A few reminders about dav1d

dav1d cores

If you follow this blog, you should know everything about dav1d.

The VideoLAN, VLC and FFmpeg communities have been working on a new AV1 decoder, dav1d, in order to create the best and fastest decoder.

A new very fast release

0.7.0 is a major new release, whose focus is, once again, speed. It is doubly interesting, for improvements are important for both computers and smartphones.

The ref_mv rewrite

For once, the biggest speed improvement for desktop and laptops is not coming from writing more assembly code, but from Ronald's rewrite of the ref_mv algorithm.
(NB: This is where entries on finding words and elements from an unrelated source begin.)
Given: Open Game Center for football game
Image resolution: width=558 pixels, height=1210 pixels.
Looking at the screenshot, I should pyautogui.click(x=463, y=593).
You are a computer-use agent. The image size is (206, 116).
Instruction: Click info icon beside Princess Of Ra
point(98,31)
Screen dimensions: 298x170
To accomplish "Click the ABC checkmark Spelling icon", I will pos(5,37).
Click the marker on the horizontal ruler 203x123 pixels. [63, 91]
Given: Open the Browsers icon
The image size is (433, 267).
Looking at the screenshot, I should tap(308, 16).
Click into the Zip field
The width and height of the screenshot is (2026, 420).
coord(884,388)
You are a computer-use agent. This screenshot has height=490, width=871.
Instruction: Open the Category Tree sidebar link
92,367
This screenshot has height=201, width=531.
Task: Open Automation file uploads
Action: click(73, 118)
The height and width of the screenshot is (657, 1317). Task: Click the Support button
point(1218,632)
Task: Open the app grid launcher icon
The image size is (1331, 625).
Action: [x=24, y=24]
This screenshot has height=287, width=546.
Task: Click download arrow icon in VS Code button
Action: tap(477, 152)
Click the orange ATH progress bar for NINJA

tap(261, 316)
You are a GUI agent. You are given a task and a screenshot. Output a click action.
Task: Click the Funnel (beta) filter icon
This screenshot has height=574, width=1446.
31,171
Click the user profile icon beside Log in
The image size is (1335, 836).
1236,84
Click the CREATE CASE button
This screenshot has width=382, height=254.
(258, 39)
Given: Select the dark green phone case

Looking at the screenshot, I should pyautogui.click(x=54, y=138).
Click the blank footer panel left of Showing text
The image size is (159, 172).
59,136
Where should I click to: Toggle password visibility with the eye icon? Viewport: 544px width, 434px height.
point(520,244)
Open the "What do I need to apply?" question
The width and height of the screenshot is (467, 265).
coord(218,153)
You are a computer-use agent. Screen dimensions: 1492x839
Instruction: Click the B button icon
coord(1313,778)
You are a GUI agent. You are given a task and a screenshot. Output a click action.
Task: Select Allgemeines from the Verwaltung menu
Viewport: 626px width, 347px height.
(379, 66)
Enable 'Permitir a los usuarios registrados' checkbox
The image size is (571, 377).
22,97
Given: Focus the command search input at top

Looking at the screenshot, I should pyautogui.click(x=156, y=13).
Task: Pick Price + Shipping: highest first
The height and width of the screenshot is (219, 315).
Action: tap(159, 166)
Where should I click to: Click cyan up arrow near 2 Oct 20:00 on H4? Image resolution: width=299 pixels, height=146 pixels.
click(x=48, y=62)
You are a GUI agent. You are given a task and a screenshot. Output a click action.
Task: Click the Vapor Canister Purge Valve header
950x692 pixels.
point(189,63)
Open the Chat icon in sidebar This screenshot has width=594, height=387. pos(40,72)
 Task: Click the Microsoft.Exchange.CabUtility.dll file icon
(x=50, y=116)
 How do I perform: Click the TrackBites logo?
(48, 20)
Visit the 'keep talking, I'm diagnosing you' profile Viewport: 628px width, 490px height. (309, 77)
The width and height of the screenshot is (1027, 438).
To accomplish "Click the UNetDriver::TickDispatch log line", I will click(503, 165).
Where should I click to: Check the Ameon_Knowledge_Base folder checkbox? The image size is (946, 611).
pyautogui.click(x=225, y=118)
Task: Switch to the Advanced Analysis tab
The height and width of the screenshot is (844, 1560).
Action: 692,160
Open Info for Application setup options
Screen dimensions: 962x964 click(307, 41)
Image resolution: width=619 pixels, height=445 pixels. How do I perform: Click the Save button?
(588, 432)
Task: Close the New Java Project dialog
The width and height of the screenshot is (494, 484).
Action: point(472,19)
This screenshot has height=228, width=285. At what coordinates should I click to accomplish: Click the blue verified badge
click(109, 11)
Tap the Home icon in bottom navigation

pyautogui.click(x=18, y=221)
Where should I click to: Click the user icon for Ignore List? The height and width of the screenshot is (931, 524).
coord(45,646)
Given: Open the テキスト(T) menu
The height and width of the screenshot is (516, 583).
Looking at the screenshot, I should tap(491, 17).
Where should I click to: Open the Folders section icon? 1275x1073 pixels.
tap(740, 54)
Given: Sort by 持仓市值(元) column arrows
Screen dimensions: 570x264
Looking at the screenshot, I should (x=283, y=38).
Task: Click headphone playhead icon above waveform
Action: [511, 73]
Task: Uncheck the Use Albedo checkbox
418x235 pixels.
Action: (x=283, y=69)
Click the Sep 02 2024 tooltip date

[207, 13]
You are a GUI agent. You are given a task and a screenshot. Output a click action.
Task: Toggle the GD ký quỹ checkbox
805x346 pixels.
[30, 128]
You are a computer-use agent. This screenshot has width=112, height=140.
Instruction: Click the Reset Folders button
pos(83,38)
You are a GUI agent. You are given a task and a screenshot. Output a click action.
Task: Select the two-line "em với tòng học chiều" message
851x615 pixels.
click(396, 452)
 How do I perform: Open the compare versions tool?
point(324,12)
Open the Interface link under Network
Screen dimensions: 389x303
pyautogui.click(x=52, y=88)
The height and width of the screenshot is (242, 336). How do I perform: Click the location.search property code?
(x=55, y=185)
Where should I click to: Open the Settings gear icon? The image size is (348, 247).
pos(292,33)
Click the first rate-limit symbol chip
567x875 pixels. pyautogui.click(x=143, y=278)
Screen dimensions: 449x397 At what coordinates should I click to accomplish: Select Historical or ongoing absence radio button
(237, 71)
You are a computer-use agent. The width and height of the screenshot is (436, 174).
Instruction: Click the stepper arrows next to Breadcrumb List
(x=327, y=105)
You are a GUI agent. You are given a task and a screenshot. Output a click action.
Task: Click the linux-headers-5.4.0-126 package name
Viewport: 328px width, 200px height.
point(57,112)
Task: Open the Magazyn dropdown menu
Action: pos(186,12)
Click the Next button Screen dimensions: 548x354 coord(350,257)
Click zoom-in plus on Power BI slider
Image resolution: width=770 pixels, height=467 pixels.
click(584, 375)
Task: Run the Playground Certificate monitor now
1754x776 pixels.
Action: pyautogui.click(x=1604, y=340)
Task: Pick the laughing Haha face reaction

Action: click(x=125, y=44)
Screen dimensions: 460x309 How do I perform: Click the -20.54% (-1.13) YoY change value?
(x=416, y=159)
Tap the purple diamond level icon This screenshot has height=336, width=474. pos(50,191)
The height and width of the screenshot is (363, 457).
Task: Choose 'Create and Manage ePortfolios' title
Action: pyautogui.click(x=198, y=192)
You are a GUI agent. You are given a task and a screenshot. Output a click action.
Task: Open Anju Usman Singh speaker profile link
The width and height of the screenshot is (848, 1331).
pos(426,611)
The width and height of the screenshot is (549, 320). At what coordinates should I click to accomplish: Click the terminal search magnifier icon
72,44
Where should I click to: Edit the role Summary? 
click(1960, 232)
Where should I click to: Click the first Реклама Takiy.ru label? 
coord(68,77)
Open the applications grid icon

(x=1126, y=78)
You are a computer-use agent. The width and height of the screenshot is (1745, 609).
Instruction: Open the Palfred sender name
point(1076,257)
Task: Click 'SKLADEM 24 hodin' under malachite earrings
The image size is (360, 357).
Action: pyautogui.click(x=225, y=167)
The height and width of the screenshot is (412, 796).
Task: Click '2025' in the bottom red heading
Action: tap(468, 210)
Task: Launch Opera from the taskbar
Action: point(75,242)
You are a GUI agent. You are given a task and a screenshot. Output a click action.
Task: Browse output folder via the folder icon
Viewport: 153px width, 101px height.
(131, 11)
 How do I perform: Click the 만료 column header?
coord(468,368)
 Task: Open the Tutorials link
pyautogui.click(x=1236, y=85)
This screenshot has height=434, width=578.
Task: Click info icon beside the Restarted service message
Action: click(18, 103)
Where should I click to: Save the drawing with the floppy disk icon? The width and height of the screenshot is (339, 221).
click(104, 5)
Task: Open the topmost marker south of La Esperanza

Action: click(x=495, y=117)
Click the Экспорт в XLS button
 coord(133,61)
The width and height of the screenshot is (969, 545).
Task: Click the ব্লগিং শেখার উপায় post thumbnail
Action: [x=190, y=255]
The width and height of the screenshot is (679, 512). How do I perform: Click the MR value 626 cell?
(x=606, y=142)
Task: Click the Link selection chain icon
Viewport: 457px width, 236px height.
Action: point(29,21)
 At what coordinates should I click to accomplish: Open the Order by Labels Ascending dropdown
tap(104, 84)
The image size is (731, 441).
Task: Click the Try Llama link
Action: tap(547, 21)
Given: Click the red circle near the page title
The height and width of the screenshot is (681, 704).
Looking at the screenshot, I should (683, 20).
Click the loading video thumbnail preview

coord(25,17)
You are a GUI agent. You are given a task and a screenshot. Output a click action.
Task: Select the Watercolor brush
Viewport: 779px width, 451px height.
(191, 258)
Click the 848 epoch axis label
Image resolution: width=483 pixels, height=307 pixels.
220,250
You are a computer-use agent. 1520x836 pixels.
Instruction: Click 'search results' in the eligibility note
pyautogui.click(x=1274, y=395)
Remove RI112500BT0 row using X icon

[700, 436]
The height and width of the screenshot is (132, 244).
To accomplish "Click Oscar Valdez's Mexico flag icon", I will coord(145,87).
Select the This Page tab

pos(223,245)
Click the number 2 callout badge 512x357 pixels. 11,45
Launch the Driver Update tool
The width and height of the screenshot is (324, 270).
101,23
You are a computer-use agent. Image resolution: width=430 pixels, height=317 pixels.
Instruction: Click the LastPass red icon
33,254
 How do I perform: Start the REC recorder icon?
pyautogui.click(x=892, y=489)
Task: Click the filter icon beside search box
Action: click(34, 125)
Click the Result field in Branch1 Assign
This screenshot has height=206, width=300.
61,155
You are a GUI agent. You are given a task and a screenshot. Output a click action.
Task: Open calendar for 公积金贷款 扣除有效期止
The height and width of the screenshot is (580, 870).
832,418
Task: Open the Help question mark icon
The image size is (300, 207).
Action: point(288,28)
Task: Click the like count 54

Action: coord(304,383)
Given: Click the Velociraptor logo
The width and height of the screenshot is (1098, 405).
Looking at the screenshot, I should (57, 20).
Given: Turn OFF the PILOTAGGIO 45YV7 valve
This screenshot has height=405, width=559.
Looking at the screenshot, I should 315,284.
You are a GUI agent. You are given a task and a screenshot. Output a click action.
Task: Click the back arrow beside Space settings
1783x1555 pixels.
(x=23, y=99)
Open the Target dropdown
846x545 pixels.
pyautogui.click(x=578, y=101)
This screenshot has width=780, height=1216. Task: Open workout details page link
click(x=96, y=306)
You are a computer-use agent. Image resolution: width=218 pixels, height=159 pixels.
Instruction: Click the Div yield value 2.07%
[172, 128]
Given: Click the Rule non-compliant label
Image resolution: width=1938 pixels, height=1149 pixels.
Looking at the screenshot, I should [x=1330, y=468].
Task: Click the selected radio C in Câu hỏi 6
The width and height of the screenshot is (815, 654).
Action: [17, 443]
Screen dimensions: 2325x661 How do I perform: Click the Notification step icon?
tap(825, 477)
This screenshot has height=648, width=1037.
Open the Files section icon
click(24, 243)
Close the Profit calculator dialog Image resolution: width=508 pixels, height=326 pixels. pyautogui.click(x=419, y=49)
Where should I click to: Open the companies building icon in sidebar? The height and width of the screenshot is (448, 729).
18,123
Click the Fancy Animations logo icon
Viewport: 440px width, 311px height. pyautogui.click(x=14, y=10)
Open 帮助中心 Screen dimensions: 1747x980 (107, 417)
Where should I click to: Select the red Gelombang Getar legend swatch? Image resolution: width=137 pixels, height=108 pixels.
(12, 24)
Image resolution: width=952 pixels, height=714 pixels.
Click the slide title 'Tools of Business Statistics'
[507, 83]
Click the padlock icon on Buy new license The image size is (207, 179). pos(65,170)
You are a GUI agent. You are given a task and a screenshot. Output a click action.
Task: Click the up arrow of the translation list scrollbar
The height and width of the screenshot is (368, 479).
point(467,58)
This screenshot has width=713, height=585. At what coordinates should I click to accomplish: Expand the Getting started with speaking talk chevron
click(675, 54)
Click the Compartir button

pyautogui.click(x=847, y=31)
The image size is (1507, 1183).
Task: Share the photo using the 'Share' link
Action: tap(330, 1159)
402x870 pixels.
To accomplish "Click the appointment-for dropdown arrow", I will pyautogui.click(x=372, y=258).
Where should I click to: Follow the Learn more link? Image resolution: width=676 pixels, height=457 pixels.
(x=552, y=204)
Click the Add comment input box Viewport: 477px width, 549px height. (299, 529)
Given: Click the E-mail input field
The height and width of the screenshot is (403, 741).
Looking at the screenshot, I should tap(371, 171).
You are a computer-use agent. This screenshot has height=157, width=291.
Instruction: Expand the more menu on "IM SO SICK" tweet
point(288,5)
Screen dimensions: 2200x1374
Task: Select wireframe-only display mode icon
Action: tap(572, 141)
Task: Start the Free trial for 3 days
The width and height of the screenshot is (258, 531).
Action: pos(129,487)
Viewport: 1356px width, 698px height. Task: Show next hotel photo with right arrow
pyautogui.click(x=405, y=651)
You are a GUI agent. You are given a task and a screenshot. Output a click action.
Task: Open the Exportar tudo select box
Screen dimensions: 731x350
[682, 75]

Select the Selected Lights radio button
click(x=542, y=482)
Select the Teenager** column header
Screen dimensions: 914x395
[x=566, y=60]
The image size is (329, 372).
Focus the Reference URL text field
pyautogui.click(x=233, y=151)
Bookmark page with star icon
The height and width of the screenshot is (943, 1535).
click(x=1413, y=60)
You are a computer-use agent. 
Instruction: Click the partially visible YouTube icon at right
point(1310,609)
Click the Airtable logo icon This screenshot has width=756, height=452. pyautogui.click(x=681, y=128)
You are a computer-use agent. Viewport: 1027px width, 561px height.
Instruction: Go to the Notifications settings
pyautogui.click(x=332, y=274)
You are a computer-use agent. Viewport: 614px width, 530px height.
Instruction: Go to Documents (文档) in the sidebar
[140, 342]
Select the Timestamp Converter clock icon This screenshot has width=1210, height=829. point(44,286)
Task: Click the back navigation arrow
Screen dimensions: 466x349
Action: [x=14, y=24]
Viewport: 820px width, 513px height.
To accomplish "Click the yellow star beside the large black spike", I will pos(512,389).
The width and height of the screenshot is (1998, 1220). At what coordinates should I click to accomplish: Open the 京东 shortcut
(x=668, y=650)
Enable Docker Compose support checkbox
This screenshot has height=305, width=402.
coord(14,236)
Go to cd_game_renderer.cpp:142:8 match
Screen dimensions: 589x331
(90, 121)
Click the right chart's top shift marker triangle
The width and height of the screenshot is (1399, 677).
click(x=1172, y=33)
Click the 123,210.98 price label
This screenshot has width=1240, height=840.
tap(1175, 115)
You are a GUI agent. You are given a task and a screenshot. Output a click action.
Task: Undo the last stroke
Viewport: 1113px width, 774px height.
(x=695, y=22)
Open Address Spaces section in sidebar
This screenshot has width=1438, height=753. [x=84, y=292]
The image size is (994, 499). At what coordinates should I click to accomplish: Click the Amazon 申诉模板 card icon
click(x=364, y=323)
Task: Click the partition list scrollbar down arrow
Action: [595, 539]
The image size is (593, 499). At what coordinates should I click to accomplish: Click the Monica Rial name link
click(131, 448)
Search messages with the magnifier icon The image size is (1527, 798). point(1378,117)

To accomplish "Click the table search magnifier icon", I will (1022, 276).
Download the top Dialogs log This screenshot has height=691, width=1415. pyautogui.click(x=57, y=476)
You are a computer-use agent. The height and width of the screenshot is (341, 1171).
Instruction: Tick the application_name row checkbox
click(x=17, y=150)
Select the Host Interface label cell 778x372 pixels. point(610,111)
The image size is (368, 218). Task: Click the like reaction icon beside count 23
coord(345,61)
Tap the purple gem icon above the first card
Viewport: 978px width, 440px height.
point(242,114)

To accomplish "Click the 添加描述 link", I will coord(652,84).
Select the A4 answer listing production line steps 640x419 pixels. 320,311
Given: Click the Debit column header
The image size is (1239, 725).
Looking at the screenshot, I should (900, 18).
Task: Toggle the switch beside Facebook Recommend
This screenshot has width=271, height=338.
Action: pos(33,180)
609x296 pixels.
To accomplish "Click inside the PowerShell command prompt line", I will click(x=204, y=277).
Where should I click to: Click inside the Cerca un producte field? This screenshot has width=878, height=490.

This new algo gives a 8-12% speed improvement measured on Haswell machines while reducing memory usage by 25%.
We're talking about 10% faster for the complete AV1 decoding, that's a more important impact than a lot of assembly we wrote.

x86 Assembly

With 0.7.0 release, the assembly for x86 CPUs (32bit and 64bit) is now totally complete for the 8bit bitdepth.

We finished up all the small optimizations that remained for SSSE3 and AVX2, notably film grain, during the 0.6.0 and 0.7.0 development cycles. We added more AVX-512 assembly, for those with very recent CPUs.

In the future, getting faster on those Intel CPU is going to be very difficult (I know I said that already many times, but this time it's true).

Dav1d is still around 3x to 5x faster than aomdec on normal computers; but we are now even more faster :). See older posts for more information.

ARM Assembly

As for 0.6.0, an important focus of dav1d 0.7.0 was ARM assembly, and notably for the 10bitdepth cases.

As of 0.7.0, most assembly you should care about is done for 8bit/10bit/12bit on ARM64 and this makes decoding AV1 on the phones affordable.

ARM speed vs gav1

gav1 is an open source decoder made by Google to compete with dav1d on Android and ARM.

As of 0.7.0, dav1d is between 1.8x and 2.5x faster on 8b content and 2.4x to 5x faster on 10b content than gav1 on different CPUs.

dav1d vs gav1 this graph was made on ODroid N2, for example.

Deep dive on ARM cores and performance

ARM CPUs for mobile devices have an architecture with both LITTLE and big cores, which offer different speed and different power usage.

Using different types of cores allows to consume only the power you need for normal tasks, and be able to go in max power, when requested.

It is therefore extremely important to analyze the performance of our ARM code on both types of cores and when mixing it.

So let's see have a look at how dav1d and gav1 compare on the reference AV1 sample, made by Netflix, Chimera and on the SnapDragon 821 (Pixel 1 phone): dav1d cores dav1d cores

Learnings

What we can learn from those graphs are the following:

  • dav1d can decode this sample, in all the above configurations, starting from 2 threads
  • gav1 is never able to decode that sample at 24fps, in LITTLE, big and big.LITTLE configurations
  • threading in gav1 is catastrophic: the more threads you add, the less efficient the decoding is
  • threading in dav1d is quite good: it always increases the performance, when you add more threads
  • max performance is around 2.3x faster in dav1d than gav1

For 10b, the situation is even worse for gav1.

I want to emphasis on the fact that dav1d can decode Chimera with 2 threads on the Pixel 1, from 2016, using only the LITTLE cores.

Focus on LITTLE cores on Android

So, what's interesting is to look at the LITTLE cores performance on Android to see the actual speed of the decoder, under low-power cases.

We tested here, all the threads configuration, on the following Android devices:

  • Google Pixel 1 (SnapDragon 821) (2016)
  • Google Pixel 2 (SnapDragon 835) (2017)
  • Google Pixel 3 (SnapDragon 845) (2018)
  • Xiaomi Mi 9T Pro (SnapDragon 855) (2019)

Here are the results: dav1d cores

Once again, we can see, on LITTLE cores:

  • dav1d is always at least 2x faster than gav1
  • we still see the previously mentioned threading issues on gav1
  • dav1d can decode Chimera at 24fps starting with 2 threads on the LITTLE cores, gav1 cannot

AV1 10bit on LITTLE

For the sake of completeness, here are the results for 10b on the LITTLE cores: dav1d cores

You can find all the details here, in the spreadsheet done by Nathan.

Conclusion and Thanks

dav1d is now a very fast decoder on desktops, laptops, but mostly on mobile where it shows very impressive performance on 8b and 10b. It can decode 1080p with a couple of cores on mobile.

Thanks a lot to Nathan Egge, from Mozilla, who gathered all the data required for this post. He therefore did all the work for this blogpost.